▸ **Work instruction**:
Copy all of the data below without altering a single line.

▸ **Data for analysis**:
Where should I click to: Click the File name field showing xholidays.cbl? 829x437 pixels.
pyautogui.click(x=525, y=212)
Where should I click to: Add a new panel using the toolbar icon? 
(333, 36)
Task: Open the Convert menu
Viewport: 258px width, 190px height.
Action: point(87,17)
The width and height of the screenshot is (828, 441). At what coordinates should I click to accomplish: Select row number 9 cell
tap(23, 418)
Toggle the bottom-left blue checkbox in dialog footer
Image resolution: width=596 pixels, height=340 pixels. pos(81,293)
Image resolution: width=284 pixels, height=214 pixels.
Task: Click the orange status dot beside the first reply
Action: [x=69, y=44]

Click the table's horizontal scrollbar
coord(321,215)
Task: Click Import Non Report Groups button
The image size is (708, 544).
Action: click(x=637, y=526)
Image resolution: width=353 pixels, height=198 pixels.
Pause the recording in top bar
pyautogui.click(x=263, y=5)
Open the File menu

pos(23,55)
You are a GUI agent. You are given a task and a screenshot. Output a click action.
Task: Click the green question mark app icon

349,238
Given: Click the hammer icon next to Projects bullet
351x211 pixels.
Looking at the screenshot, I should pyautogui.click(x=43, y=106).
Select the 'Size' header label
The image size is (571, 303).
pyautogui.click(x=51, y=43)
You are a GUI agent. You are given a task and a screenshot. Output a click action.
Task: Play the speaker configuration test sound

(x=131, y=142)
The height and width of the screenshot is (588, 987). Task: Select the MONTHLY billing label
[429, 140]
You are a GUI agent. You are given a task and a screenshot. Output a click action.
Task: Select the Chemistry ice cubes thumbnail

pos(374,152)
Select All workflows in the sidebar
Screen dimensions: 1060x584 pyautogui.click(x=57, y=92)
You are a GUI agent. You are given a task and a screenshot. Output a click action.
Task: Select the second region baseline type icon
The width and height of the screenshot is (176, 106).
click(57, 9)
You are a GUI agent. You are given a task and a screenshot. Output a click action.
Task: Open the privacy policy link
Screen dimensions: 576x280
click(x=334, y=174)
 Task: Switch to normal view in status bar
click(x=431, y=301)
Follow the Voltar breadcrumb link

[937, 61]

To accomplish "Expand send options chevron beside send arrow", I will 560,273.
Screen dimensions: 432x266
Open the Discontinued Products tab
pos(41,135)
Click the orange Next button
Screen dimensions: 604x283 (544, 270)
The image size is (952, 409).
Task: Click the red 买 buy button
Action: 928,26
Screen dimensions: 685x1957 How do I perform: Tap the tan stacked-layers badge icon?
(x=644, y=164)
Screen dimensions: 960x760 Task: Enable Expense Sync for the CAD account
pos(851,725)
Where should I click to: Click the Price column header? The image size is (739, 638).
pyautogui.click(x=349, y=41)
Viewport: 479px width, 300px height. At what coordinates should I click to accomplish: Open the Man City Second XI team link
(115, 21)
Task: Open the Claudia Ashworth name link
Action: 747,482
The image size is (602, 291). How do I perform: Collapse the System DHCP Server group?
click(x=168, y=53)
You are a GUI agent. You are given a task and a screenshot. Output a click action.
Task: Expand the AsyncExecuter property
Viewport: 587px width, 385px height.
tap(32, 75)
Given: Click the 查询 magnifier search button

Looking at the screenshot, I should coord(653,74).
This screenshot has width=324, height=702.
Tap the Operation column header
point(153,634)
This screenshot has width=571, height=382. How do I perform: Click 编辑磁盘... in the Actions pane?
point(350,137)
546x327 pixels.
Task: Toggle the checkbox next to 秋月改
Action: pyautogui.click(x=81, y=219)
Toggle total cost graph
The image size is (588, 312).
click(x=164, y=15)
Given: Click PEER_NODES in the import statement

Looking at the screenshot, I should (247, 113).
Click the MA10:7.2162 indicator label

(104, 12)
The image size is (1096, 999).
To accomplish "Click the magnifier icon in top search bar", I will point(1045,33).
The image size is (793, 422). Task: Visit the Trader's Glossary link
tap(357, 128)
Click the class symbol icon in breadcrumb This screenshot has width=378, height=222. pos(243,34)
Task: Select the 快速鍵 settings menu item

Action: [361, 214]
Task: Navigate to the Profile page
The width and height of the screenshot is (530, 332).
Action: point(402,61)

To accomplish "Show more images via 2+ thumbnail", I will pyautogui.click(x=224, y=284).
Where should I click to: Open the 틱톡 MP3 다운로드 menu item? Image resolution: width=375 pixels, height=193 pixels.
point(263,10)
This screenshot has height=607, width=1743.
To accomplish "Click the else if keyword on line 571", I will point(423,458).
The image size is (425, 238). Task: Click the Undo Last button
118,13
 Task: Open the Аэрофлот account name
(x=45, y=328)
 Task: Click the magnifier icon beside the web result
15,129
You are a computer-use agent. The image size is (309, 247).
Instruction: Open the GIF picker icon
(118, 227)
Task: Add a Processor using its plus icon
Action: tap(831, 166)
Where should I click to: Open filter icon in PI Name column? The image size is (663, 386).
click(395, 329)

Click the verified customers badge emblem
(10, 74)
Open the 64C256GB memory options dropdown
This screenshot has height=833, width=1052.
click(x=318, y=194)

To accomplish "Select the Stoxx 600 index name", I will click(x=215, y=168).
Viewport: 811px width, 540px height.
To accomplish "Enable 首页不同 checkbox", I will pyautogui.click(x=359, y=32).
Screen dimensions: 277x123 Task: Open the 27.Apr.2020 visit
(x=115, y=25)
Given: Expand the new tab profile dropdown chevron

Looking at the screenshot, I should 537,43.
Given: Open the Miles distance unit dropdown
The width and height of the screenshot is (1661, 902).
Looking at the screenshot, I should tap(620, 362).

▸ **Solution**:
Where should I click to: Click the File name field showing xholidays.cbl? 829x437 pixels.
pyautogui.click(x=525, y=212)
Where should I click to: Add a new panel using the toolbar icon? 
(333, 36)
Task: Open the Convert menu
Viewport: 258px width, 190px height.
Action: point(87,17)
The width and height of the screenshot is (828, 441). At what coordinates should I click to accomplish: Select row number 9 cell
tap(23, 418)
Toggle the bottom-left blue checkbox in dialog footer
Image resolution: width=596 pixels, height=340 pixels. pos(81,293)
Image resolution: width=284 pixels, height=214 pixels.
Task: Click the orange status dot beside the first reply
Action: [x=69, y=44]

Click the table's horizontal scrollbar
coord(321,215)
Task: Click Import Non Report Groups button
The image size is (708, 544).
Action: click(x=637, y=526)
Image resolution: width=353 pixels, height=198 pixels.
Pause the recording in top bar
pyautogui.click(x=263, y=5)
Open the File menu

pos(23,55)
You are a GUI agent. You are given a task and a screenshot. Output a click action.
Task: Click the green question mark app icon

349,238
Given: Click the hammer icon next to Projects bullet
351x211 pixels.
Looking at the screenshot, I should pyautogui.click(x=43, y=106).
Select the 'Size' header label
The image size is (571, 303).
pyautogui.click(x=51, y=43)
You are a GUI agent. You are given a task and a screenshot. Output a click action.
Task: Play the speaker configuration test sound

(x=131, y=142)
The height and width of the screenshot is (588, 987). Task: Select the MONTHLY billing label
[429, 140]
You are a GUI agent. You are given a task and a screenshot. Output a click action.
Task: Select the Chemistry ice cubes thumbnail

pos(374,152)
Select All workflows in the sidebar
Screen dimensions: 1060x584 pyautogui.click(x=57, y=92)
You are a GUI agent. You are given a task and a screenshot. Output a click action.
Task: Select the second region baseline type icon
The width and height of the screenshot is (176, 106).
click(57, 9)
You are a GUI agent. You are given a task and a screenshot. Output a click action.
Task: Open the privacy policy link
Screen dimensions: 576x280
click(x=334, y=174)
 Task: Switch to normal view in status bar
click(x=431, y=301)
Follow the Voltar breadcrumb link

[937, 61]

To accomplish "Expand send options chevron beside send arrow", I will 560,273.
Screen dimensions: 432x266
Open the Discontinued Products tab
pos(41,135)
Click the orange Next button
Screen dimensions: 604x283 (544, 270)
The image size is (952, 409).
Task: Click the red 买 buy button
Action: 928,26
Screen dimensions: 685x1957 How do I perform: Tap the tan stacked-layers badge icon?
(x=644, y=164)
Screen dimensions: 960x760 Task: Enable Expense Sync for the CAD account
pos(851,725)
Where should I click to: Click the Price column header? The image size is (739, 638).
pyautogui.click(x=349, y=41)
Viewport: 479px width, 300px height. At what coordinates should I click to accomplish: Open the Man City Second XI team link
(115, 21)
Task: Open the Claudia Ashworth name link
Action: 747,482
The image size is (602, 291). How do I perform: Collapse the System DHCP Server group?
click(x=168, y=53)
You are a GUI agent. You are given a task and a screenshot. Output a click action.
Task: Expand the AsyncExecuter property
Viewport: 587px width, 385px height.
tap(32, 75)
Given: Click the 查询 magnifier search button

Looking at the screenshot, I should coord(653,74).
This screenshot has width=324, height=702.
Tap the Operation column header
point(153,634)
This screenshot has width=571, height=382. How do I perform: Click 编辑磁盘... in the Actions pane?
point(350,137)
546x327 pixels.
Task: Toggle the checkbox next to 秋月改
Action: pyautogui.click(x=81, y=219)
Toggle total cost graph
The image size is (588, 312).
click(x=164, y=15)
Given: Click PEER_NODES in the import statement

Looking at the screenshot, I should (247, 113).
Click the MA10:7.2162 indicator label

(104, 12)
The image size is (1096, 999).
To accomplish "Click the magnifier icon in top search bar", I will point(1045,33).
The image size is (793, 422). Task: Visit the Trader's Glossary link
tap(357, 128)
Click the class symbol icon in breadcrumb This screenshot has width=378, height=222. pos(243,34)
Task: Select the 快速鍵 settings menu item

Action: [361, 214]
Task: Navigate to the Profile page
The width and height of the screenshot is (530, 332).
Action: point(402,61)

To accomplish "Show more images via 2+ thumbnail", I will pyautogui.click(x=224, y=284).
Where should I click to: Open the 틱톡 MP3 다운로드 menu item? Image resolution: width=375 pixels, height=193 pixels.
point(263,10)
This screenshot has height=607, width=1743.
To accomplish "Click the else if keyword on line 571", I will point(423,458).
The image size is (425, 238). Task: Click the Undo Last button
118,13
 Task: Open the Аэрофлот account name
(x=45, y=328)
 Task: Click the magnifier icon beside the web result
15,129
You are a computer-use agent. The image size is (309, 247).
Instruction: Open the GIF picker icon
(118, 227)
Task: Add a Processor using its plus icon
Action: tap(831, 166)
Where should I click to: Open filter icon in PI Name column? The image size is (663, 386).
click(395, 329)

Click the verified customers badge emblem
(10, 74)
Open the 64C256GB memory options dropdown
This screenshot has height=833, width=1052.
click(x=318, y=194)

To accomplish "Select the Stoxx 600 index name", I will click(x=215, y=168).
Viewport: 811px width, 540px height.
To accomplish "Enable 首页不同 checkbox", I will pyautogui.click(x=359, y=32).
Screen dimensions: 277x123 Task: Open the 27.Apr.2020 visit
(x=115, y=25)
Given: Expand the new tab profile dropdown chevron

Looking at the screenshot, I should 537,43.
Given: Open the Miles distance unit dropdown
The width and height of the screenshot is (1661, 902).
Looking at the screenshot, I should tap(620, 362).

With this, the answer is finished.